Worn or badly damaged money is destroyed – banknotes and coins that have fallen into the water, burned, chemically or otherwise badly damaged.

According to the bank, the carts that carry the coins can be very heavy, up to 700-800 kilograms. Paper money, on the other hand, is lighter – a box of banknotes weighs about 15 kilograms.

It should be noted that the money processing equipment in the Bank of Latvia’s vault in Pārdaugava works at a rate of 30 banknotes per second. At this speed, the banknotes run on a small conveyor where various sensors check them. The machine not only counts the money, but also checks the security features, whether the banknote is genuine and whether it is too worn to put it back into circulation.

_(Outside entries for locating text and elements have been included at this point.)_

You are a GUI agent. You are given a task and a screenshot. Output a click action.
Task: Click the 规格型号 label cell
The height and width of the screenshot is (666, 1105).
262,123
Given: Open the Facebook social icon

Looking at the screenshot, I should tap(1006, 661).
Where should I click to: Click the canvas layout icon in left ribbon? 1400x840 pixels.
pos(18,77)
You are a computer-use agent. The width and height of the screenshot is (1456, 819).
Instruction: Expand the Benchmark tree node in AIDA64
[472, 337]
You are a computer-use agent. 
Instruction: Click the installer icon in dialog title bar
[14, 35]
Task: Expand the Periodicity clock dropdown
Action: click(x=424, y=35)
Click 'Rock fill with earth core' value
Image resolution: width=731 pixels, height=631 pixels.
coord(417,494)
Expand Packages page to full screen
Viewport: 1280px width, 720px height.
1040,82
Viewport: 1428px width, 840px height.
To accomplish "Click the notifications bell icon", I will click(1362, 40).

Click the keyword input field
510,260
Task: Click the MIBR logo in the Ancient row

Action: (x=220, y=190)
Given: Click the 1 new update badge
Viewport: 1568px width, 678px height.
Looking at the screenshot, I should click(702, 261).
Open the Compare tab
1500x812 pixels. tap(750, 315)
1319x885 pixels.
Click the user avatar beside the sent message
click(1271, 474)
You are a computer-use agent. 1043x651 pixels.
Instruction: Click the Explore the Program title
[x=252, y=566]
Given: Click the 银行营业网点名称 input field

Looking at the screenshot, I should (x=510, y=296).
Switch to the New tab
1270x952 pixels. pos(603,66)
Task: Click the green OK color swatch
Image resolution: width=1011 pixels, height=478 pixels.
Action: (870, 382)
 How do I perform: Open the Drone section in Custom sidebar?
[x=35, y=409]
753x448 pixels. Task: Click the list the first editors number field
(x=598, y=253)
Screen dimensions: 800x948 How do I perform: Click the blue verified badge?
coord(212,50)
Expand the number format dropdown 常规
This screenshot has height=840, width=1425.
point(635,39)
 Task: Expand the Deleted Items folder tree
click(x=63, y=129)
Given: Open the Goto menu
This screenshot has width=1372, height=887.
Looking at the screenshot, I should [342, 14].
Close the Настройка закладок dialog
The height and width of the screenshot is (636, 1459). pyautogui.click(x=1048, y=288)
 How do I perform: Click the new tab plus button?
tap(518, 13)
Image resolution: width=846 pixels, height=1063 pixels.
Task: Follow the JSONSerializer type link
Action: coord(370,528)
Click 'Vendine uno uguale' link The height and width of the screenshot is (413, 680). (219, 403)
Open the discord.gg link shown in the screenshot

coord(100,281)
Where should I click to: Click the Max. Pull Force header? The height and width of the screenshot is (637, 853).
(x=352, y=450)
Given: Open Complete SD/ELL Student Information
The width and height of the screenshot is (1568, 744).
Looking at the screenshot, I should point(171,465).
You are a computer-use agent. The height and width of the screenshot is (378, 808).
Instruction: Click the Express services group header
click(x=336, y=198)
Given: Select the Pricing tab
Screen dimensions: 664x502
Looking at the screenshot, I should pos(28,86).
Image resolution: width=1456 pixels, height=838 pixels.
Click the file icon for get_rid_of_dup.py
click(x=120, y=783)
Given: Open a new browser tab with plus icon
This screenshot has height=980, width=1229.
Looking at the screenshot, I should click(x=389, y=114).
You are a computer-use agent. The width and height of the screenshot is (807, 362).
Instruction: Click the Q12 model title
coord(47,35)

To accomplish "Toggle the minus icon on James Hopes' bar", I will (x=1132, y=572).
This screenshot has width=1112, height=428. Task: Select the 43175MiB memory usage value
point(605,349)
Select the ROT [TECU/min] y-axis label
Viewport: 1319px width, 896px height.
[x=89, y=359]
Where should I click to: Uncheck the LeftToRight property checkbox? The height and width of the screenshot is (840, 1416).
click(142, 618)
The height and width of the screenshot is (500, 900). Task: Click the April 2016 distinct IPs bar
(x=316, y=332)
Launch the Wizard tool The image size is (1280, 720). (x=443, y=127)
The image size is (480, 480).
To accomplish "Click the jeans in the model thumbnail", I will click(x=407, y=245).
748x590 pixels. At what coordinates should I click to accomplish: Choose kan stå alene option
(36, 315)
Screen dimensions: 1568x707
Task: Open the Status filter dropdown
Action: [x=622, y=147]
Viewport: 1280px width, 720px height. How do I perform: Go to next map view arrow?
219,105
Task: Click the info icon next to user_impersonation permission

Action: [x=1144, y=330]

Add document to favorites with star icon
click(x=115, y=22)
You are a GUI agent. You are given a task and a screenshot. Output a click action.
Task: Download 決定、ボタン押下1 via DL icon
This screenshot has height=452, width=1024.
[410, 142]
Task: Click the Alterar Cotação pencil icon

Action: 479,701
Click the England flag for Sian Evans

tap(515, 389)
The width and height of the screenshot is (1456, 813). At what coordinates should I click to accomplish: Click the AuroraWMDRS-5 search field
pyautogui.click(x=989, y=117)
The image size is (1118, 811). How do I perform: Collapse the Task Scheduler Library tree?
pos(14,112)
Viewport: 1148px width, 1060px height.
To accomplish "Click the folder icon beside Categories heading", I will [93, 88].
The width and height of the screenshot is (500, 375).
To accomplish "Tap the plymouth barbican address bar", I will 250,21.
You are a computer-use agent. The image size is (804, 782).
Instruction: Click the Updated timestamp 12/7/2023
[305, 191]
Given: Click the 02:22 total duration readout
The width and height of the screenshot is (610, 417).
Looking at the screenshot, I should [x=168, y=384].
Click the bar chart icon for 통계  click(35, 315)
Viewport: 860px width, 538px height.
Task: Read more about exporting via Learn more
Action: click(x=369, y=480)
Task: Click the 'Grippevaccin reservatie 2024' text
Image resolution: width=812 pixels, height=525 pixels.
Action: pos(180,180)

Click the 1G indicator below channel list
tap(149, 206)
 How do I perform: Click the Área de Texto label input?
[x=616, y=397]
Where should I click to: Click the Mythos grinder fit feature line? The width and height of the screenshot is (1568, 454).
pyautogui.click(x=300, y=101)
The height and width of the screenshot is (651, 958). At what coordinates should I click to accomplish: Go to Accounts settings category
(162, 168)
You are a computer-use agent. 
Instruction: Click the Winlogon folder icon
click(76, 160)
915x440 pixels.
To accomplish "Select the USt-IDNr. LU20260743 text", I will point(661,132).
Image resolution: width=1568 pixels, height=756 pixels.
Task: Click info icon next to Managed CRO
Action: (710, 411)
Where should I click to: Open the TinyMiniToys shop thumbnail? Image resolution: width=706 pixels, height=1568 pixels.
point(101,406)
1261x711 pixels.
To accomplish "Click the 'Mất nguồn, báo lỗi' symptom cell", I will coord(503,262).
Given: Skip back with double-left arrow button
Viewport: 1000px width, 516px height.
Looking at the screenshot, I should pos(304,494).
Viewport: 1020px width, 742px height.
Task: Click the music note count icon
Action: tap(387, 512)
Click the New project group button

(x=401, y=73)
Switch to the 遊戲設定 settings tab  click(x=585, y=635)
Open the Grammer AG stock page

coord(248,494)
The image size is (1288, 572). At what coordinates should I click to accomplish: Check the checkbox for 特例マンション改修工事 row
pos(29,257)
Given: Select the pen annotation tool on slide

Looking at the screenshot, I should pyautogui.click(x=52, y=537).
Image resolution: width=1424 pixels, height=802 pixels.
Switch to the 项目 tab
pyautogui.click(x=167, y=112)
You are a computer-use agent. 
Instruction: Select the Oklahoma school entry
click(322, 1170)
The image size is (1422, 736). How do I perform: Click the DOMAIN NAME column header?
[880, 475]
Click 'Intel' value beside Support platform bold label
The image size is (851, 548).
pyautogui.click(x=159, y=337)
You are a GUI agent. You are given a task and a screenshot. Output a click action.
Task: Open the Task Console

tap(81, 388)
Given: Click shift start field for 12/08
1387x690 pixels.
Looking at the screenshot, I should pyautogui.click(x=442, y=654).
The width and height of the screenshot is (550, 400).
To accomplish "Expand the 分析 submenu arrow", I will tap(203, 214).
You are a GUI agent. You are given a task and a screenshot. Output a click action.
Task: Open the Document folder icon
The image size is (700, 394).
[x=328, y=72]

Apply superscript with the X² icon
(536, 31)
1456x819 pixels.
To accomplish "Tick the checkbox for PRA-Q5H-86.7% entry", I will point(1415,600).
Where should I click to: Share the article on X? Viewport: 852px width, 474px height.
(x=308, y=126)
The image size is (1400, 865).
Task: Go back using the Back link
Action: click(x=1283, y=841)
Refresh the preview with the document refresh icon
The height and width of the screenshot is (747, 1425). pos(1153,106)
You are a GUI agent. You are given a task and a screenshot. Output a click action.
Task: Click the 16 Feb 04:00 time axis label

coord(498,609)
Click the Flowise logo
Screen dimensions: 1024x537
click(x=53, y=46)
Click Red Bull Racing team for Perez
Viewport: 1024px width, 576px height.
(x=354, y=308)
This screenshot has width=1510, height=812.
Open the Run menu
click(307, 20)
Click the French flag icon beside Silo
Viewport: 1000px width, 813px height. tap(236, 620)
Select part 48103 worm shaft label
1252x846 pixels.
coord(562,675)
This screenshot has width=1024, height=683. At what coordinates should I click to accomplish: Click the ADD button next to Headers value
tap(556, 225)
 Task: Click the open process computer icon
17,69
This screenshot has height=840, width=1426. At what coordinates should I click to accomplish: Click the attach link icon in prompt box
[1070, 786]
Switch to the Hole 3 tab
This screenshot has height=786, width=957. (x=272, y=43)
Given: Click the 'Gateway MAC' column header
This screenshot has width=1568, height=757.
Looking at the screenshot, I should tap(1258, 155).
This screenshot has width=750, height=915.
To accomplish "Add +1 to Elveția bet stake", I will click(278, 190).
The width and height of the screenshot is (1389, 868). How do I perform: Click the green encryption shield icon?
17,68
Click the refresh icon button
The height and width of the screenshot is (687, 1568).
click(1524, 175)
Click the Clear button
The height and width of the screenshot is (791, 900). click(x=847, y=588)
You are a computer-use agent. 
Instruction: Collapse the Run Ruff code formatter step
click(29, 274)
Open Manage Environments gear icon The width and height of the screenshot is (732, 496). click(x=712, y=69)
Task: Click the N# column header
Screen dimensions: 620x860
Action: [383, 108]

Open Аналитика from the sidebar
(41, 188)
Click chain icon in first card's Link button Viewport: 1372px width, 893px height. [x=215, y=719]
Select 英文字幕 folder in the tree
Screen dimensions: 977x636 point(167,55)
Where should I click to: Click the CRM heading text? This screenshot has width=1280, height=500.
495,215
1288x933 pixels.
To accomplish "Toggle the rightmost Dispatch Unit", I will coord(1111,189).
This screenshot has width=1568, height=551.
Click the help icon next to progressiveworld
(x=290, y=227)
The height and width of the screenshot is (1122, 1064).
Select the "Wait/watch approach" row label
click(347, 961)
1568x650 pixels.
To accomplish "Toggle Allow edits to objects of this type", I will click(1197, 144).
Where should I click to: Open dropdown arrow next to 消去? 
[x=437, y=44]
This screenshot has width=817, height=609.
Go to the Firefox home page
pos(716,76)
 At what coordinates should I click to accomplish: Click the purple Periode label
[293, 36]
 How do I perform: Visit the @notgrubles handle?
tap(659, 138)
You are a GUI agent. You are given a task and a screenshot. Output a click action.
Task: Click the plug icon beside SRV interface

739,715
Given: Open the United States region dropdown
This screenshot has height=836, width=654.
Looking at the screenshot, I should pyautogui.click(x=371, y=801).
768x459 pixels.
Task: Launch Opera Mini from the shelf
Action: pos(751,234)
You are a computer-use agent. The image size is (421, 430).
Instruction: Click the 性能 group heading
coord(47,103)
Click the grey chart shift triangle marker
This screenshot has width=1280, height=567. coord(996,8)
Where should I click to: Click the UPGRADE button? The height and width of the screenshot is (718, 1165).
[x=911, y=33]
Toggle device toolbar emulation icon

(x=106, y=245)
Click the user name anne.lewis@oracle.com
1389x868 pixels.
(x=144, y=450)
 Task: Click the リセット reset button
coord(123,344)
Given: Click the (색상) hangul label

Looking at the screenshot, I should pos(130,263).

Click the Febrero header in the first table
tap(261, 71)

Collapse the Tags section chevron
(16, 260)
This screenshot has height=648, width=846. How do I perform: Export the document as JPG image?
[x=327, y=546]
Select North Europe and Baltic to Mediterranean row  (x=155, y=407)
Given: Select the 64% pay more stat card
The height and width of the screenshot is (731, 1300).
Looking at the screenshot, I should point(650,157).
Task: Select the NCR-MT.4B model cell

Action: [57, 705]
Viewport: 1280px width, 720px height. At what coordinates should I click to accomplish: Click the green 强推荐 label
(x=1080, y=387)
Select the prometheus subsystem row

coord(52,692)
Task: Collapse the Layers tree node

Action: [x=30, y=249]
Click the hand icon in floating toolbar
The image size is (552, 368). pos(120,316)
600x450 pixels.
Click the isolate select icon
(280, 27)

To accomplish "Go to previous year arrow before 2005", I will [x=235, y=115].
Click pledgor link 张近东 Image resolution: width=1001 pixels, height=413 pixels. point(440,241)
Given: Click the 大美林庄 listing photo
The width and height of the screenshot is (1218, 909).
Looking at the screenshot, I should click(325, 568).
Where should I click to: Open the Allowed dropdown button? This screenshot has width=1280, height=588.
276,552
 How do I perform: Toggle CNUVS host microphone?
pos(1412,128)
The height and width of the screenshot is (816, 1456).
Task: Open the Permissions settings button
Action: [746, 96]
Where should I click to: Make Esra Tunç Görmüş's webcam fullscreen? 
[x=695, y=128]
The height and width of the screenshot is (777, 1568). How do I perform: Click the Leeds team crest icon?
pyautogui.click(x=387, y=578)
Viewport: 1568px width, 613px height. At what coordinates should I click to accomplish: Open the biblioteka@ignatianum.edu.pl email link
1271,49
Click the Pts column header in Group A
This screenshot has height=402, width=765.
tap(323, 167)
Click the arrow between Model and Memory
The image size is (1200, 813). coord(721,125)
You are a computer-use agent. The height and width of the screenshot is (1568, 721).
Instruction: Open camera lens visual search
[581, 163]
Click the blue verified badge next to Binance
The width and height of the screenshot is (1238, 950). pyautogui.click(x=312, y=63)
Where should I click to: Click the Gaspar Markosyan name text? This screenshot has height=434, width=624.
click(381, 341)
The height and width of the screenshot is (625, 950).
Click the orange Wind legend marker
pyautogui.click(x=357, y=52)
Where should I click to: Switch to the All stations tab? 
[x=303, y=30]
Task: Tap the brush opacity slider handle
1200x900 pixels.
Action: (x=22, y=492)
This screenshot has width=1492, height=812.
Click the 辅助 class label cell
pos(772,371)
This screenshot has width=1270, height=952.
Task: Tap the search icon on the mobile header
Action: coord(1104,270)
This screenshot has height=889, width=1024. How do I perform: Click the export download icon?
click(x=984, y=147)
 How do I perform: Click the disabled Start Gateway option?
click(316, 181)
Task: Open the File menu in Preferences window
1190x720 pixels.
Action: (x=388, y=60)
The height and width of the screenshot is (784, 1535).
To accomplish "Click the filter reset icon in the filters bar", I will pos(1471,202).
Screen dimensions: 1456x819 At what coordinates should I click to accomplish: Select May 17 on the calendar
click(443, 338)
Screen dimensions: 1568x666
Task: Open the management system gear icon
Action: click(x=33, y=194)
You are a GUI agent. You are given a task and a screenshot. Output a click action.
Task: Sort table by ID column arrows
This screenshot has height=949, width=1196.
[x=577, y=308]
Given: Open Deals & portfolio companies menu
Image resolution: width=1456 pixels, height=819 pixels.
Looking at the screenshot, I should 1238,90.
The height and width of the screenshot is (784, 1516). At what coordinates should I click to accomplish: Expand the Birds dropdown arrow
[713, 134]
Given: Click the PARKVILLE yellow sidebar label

New or tested used money from the Bank of Latvia goes to banks, but further – to entrepreneurs and residents. After that, the money from shops and other institutions returns to the banks and from the banks or money processing companies – again to the Bank of Latvia. The banknote returns to the central bank an average of 3.9 times a year.

The number of euro banknotes and coins from central bank vaults circulating through commercial banks is largely determined by the demand for cash by money users. If shopkeepers withdraw more of the amount in the bank account in small denominations (for exchange money) and people withdraw from the ATM in the same way, then there are more small banknotes in circulation, the bank explains.

In 2015, lats banknotes (215 thousand banknotes and two million coins) continued to return in a much smaller flow to the Bank of Latvia, which will be able to change indefinitely after the changeover to the euro.